Par une décision du 20 février 2019, le Conseil d'Etat, statuant au contentieux a prononcé l'admission des conclusions du pourvoi de la société DMS dirigées contre l'arrêt no 17LY04226 du 28 juin 2018 de la cour administrative d'appel de Lyon, en tant qu'elles portent sur l'amende prévue par l'article 1737 du code général des impôts au titre des années 2011, 2012 et 2013.

Par un mémoire en défense, enregistré le 17 avril 2019, le ministre de l'action et des comptes publics s'en remet à la sagesse du Conseil d'Etat.

En application des dispositions de l'article R. 611-7 du code de justice administrative, les parties ont été informées que la décision du Conseil d'Etat était susceptible d'être fondée sur le moyen, relevé d'office, tiré de la méconnaissance du champ d'application de la loi en ce qui concerne les personnes à la charge desquelles l'amende prévue au 1 du I de l'article 1737 peut être mise.

Par un mémoire, enregistré le 9 mai 2019, la société déclare faire sien ce moyen relevé d'office.

Par un mémoire, enregistré le 14 mai 2019, le ministre de l'action et des comptes publics déclare maintenir sa position.

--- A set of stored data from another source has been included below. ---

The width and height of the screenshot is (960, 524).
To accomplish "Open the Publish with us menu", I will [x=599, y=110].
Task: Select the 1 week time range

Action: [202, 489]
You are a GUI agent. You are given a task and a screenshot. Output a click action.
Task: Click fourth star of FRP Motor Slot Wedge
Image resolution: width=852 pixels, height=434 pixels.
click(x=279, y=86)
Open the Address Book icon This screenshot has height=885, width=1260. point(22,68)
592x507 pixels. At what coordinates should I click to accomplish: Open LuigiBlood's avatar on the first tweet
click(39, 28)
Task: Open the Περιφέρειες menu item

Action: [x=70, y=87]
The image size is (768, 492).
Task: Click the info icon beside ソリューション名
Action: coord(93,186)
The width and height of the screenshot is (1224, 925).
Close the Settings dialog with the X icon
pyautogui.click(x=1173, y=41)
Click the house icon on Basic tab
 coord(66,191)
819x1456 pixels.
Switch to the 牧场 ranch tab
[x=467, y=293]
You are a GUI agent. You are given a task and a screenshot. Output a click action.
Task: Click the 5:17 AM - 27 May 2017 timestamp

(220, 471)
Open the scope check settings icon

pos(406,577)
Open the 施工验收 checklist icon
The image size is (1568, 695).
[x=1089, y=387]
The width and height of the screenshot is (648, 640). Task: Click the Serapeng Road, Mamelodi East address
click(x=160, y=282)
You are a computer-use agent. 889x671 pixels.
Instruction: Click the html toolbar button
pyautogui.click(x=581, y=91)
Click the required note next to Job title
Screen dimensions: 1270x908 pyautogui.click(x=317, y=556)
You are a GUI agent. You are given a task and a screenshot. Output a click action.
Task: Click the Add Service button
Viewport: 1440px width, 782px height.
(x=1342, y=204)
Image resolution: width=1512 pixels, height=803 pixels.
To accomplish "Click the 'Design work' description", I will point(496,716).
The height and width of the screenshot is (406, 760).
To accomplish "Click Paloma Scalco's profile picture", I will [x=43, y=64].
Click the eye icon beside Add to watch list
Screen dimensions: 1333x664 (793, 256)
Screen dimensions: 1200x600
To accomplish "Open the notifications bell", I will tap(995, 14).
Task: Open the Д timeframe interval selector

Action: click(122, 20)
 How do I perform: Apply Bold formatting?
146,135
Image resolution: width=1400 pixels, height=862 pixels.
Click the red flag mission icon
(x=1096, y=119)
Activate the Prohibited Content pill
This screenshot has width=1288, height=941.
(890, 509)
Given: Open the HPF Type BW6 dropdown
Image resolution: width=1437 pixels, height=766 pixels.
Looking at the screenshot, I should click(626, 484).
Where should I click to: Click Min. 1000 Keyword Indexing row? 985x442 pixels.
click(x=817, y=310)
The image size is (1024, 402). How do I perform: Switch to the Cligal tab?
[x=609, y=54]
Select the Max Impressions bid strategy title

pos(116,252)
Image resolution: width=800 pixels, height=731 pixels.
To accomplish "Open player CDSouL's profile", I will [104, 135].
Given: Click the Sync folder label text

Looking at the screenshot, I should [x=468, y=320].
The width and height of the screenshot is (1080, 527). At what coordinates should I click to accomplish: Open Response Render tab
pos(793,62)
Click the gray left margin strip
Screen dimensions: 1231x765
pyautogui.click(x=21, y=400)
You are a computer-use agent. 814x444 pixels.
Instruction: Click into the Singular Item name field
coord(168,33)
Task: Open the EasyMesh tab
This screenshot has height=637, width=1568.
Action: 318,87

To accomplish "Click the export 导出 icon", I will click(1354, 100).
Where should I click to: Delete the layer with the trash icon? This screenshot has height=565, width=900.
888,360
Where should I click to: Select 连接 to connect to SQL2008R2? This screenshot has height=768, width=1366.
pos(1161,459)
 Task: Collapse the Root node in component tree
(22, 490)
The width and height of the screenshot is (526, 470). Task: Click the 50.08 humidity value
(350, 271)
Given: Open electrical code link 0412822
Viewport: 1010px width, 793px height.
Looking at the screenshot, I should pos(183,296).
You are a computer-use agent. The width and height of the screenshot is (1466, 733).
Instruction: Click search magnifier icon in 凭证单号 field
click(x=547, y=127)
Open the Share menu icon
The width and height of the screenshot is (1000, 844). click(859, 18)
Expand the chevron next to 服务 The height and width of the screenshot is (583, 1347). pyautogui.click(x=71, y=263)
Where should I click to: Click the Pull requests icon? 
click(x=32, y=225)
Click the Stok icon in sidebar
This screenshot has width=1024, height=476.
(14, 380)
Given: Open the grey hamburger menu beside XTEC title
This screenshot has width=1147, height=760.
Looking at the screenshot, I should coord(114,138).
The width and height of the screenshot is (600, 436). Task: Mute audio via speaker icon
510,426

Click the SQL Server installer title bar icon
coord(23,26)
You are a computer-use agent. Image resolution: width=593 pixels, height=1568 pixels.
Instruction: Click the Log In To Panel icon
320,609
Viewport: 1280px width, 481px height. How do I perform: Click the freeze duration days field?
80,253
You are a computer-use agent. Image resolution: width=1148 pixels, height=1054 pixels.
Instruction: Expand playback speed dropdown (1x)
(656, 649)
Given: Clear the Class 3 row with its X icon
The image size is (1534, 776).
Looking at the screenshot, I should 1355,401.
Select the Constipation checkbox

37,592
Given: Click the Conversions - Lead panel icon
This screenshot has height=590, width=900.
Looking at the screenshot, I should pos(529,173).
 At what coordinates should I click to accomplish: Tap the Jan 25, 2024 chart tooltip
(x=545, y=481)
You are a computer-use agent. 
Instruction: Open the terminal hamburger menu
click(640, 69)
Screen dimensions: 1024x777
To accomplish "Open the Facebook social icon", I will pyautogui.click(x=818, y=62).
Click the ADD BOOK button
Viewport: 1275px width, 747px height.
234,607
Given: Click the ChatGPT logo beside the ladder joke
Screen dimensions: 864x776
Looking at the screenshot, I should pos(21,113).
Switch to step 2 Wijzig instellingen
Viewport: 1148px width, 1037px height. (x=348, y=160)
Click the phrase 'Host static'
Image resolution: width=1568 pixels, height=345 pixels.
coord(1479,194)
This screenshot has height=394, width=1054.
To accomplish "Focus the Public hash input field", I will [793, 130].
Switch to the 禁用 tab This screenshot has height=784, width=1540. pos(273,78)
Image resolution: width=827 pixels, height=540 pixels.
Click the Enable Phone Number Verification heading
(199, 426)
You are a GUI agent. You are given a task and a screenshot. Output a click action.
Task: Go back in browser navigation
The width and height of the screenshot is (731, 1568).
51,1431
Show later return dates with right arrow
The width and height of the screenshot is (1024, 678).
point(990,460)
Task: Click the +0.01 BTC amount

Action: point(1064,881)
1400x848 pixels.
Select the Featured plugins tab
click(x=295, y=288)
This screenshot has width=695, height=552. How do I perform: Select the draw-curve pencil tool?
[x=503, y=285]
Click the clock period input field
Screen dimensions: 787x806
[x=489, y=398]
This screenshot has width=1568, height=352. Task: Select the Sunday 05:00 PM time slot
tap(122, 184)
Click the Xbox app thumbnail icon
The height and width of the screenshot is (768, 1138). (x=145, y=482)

Vu les autres pièces du dossier ;

Vu :

- le code général des impôts et le livre des procédures fiscales ;

- le code du travail ;

- le code de justice administrative ;

Après avoir entendu en séance publique :

- le rapport de Mme Déborah Coricon, maître des requêtes en service extraordinaire,

- les conclusions de M. A... Cytermann, rapporteur public ;

La parole ayant été donnée, avant et après les conclusions, à la SCP Fabiani, Luc-Thaler, Pinatel, avocat de la société DMS ;

Considérant ce qui suit :

I. Il ressort des pièces du dossier soumis aux juges du fond que la société DMS, qui exerce une activité de démolition et de location de bennes de chantier, a fait l'objet d'une vérification de comptabilité à l'issue de laquelle lui ont notamment été infligées des majorations pour manquement délibéré et l'amende prévue par le I de l'article 1737 du code général des impôts au titre des années 2011, 2012 et 2013. Le tribunal administratif de Lyon et la cour administrative d'appel de Lyon n'ayant pas fait droit à ses conclusions en ce qui concerne cette amende, elle demande l'annulation de l'arrêt 28 juin 2018 par lequel la cour a rejeté sa requête sur ce point.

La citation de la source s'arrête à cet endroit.